→ **Goal of the exercise**
Print, from the listing below, the lines starting at the line containing "Where should I click to: Select the IB" and ending at the line containing "Given: Select the Ja 1.53 odds", exactly as they stand, and print nothing else.

_ _ _ _

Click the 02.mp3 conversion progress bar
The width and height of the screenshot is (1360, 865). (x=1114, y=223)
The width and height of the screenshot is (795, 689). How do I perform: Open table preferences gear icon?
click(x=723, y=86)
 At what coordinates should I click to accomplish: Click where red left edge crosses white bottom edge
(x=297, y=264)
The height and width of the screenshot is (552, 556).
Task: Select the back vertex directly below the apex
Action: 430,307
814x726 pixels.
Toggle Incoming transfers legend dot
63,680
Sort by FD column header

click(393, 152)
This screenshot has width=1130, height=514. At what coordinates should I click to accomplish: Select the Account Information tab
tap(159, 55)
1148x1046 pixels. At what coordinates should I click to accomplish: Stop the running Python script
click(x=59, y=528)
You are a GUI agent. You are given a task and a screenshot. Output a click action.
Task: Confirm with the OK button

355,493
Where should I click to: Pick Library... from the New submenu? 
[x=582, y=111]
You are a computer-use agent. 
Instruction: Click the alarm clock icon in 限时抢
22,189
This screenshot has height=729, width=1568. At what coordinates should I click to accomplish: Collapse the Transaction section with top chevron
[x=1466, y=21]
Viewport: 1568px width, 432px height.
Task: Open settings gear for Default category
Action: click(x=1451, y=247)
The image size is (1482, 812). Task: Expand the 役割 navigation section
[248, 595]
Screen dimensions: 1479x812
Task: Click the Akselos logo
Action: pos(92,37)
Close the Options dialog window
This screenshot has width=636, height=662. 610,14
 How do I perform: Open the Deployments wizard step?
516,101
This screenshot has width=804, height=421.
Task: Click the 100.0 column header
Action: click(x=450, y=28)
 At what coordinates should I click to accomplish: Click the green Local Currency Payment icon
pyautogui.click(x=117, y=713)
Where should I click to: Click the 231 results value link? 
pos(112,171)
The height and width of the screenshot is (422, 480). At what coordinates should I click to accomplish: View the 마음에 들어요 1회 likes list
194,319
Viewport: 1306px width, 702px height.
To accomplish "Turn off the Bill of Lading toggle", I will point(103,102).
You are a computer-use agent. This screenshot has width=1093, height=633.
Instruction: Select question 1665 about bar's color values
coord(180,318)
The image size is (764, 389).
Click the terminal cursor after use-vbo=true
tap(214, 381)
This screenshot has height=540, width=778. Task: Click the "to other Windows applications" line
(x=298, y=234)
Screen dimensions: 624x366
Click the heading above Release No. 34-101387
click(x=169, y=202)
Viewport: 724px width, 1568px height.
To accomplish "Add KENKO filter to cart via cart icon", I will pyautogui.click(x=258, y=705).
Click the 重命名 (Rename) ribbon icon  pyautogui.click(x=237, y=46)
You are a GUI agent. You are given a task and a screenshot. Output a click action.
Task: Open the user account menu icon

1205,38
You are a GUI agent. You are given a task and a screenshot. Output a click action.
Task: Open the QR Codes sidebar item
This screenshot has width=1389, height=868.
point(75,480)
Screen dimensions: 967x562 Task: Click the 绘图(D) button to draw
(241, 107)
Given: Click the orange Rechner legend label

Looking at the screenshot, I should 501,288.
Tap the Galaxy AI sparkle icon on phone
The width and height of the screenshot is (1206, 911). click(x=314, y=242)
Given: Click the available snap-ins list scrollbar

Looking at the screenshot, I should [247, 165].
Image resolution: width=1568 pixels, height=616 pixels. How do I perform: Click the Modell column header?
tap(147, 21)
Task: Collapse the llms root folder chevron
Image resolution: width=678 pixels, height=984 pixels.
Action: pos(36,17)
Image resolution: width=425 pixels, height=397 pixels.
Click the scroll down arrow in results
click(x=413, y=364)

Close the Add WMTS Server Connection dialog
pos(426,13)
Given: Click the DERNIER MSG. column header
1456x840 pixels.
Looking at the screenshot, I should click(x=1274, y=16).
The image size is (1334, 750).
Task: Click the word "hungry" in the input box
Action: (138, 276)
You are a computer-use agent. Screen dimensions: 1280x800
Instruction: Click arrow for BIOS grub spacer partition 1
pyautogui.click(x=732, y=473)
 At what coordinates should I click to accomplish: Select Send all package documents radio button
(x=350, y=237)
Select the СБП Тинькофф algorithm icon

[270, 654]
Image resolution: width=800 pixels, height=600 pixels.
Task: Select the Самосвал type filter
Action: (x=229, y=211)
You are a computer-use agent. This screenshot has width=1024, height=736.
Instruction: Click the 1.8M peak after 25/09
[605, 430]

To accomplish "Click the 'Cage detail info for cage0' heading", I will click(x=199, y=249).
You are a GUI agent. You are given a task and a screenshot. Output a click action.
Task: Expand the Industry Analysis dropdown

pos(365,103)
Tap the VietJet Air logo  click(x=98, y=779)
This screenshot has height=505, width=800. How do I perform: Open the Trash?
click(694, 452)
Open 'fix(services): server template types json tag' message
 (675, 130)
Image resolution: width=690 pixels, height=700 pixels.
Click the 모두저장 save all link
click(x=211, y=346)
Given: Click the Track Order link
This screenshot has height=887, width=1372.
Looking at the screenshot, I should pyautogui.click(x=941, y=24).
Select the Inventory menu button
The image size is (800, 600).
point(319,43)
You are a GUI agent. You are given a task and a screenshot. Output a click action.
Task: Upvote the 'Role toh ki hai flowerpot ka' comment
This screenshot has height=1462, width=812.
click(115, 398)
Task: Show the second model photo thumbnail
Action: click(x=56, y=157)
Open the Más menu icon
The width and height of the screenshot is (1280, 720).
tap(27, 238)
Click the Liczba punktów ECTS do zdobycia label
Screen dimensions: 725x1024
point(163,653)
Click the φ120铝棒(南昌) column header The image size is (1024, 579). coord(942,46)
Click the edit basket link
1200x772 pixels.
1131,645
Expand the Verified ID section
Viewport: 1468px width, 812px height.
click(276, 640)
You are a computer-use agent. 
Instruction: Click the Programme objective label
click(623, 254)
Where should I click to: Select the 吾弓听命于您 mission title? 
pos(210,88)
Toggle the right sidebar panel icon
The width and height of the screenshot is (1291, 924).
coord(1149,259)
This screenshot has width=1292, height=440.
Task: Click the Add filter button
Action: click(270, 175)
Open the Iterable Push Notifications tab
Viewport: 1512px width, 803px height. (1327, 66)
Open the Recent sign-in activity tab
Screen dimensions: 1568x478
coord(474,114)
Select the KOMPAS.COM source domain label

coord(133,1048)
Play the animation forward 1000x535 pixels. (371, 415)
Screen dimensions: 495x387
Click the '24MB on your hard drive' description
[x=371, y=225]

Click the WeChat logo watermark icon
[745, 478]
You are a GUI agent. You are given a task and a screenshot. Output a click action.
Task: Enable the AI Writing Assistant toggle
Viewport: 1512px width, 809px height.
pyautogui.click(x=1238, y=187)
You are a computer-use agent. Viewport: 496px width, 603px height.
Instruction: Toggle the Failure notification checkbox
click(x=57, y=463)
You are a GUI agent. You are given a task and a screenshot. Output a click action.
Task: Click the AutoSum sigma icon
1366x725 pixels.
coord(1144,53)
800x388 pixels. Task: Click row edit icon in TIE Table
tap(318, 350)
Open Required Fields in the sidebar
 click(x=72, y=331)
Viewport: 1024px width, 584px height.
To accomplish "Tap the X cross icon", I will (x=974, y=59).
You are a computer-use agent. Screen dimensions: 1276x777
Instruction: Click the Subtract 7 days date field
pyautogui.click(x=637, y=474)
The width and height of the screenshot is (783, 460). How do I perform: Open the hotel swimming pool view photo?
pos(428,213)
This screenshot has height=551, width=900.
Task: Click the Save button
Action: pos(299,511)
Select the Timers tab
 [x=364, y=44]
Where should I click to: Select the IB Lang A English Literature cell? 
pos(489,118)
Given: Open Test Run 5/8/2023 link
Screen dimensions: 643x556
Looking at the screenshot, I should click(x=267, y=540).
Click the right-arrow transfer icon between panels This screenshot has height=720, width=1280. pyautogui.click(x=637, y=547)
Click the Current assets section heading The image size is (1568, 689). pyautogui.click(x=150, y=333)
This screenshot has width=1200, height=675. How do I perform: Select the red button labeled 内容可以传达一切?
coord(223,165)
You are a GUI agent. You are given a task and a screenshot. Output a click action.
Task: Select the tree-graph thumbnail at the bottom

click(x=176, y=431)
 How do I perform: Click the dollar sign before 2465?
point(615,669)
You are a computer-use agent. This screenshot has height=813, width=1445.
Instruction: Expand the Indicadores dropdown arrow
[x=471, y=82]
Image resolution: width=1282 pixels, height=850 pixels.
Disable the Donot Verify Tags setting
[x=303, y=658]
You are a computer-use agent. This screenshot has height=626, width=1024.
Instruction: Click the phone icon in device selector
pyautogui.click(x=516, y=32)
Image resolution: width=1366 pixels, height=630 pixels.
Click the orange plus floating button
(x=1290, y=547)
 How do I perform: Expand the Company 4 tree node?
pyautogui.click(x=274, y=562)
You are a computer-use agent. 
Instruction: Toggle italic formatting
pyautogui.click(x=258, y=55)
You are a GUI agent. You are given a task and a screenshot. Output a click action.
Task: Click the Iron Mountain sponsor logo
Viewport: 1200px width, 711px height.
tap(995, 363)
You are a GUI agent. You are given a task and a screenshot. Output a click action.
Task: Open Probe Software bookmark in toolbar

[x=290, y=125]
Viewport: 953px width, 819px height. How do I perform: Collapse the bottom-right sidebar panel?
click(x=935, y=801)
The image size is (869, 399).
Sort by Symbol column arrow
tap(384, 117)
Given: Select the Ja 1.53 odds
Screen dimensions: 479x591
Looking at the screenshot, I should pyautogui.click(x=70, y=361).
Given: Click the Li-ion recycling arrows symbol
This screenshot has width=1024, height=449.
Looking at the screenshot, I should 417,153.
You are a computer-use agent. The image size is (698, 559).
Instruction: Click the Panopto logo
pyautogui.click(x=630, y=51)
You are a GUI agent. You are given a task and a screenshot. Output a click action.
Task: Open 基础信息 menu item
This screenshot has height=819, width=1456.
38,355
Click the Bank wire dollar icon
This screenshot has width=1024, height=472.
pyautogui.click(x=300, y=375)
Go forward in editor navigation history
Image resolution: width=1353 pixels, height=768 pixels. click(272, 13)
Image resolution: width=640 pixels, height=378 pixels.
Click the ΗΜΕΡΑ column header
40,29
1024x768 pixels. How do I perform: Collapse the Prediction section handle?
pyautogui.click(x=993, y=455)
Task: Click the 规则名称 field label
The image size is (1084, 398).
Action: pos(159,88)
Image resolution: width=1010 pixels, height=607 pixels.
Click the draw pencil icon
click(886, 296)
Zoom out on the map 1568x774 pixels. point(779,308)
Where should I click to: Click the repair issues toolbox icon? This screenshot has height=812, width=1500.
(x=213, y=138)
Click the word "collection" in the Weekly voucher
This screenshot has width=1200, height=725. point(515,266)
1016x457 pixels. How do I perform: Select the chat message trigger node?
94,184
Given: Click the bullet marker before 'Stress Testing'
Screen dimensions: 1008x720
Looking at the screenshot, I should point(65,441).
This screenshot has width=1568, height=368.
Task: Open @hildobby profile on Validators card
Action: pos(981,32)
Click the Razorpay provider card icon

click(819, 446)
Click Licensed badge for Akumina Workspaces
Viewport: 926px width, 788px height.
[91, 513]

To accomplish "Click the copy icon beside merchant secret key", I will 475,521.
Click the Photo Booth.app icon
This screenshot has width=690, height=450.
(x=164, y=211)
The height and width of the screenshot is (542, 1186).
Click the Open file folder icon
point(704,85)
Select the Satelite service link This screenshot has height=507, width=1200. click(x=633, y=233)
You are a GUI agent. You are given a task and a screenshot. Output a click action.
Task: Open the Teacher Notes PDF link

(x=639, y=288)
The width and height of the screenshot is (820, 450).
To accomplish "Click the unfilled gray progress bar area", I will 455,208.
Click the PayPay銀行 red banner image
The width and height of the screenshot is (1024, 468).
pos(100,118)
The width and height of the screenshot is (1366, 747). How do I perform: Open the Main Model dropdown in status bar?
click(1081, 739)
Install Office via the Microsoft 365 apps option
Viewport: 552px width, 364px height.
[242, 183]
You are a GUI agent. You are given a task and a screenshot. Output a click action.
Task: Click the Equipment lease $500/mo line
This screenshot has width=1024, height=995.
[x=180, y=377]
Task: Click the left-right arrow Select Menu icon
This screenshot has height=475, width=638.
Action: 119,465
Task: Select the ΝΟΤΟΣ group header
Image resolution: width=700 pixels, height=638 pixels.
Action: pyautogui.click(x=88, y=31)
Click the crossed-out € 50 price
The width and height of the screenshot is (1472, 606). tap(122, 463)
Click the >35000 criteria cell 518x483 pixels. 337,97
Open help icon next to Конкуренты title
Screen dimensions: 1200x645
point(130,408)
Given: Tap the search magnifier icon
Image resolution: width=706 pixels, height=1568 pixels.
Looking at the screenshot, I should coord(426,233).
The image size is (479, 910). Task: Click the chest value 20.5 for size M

_ _ _ _

→ **Response to the task**
Where should I click to: Select the IB Lang A English Literature cell? 
pos(489,118)
Given: Open Test Run 5/8/2023 link
Screen dimensions: 643x556
Looking at the screenshot, I should click(x=267, y=540).
Click the right-arrow transfer icon between panels This screenshot has height=720, width=1280. pyautogui.click(x=637, y=547)
Click the Current assets section heading The image size is (1568, 689). pyautogui.click(x=150, y=333)
This screenshot has width=1200, height=675. How do I perform: Select the red button labeled 内容可以传达一切?
coord(223,165)
You are a GUI agent. You are given a task and a screenshot. Output a click action.
Task: Select the tree-graph thumbnail at the bottom

click(x=176, y=431)
 How do I perform: Click the dollar sign before 2465?
point(615,669)
You are a computer-use agent. This screenshot has height=813, width=1445.
Instruction: Expand the Indicadores dropdown arrow
[x=471, y=82]
Image resolution: width=1282 pixels, height=850 pixels.
Disable the Donot Verify Tags setting
[x=303, y=658]
You are a computer-use agent. This screenshot has height=626, width=1024.
Instruction: Click the phone icon in device selector
pyautogui.click(x=516, y=32)
Image resolution: width=1366 pixels, height=630 pixels.
Click the orange plus floating button
(x=1290, y=547)
 How do I perform: Expand the Company 4 tree node?
pyautogui.click(x=274, y=562)
You are a computer-use agent. 
Instruction: Toggle italic formatting
pyautogui.click(x=258, y=55)
You are a GUI agent. You are given a task and a screenshot. Output a click action.
Task: Click the Iron Mountain sponsor logo
Viewport: 1200px width, 711px height.
tap(995, 363)
You are a GUI agent. You are given a task and a screenshot. Output a click action.
Task: Open Probe Software bookmark in toolbar

[x=290, y=125]
Viewport: 953px width, 819px height. How do I perform: Collapse the bottom-right sidebar panel?
click(x=935, y=801)
The image size is (869, 399).
Sort by Symbol column arrow
tap(384, 117)
Given: Select the Ja 1.53 odds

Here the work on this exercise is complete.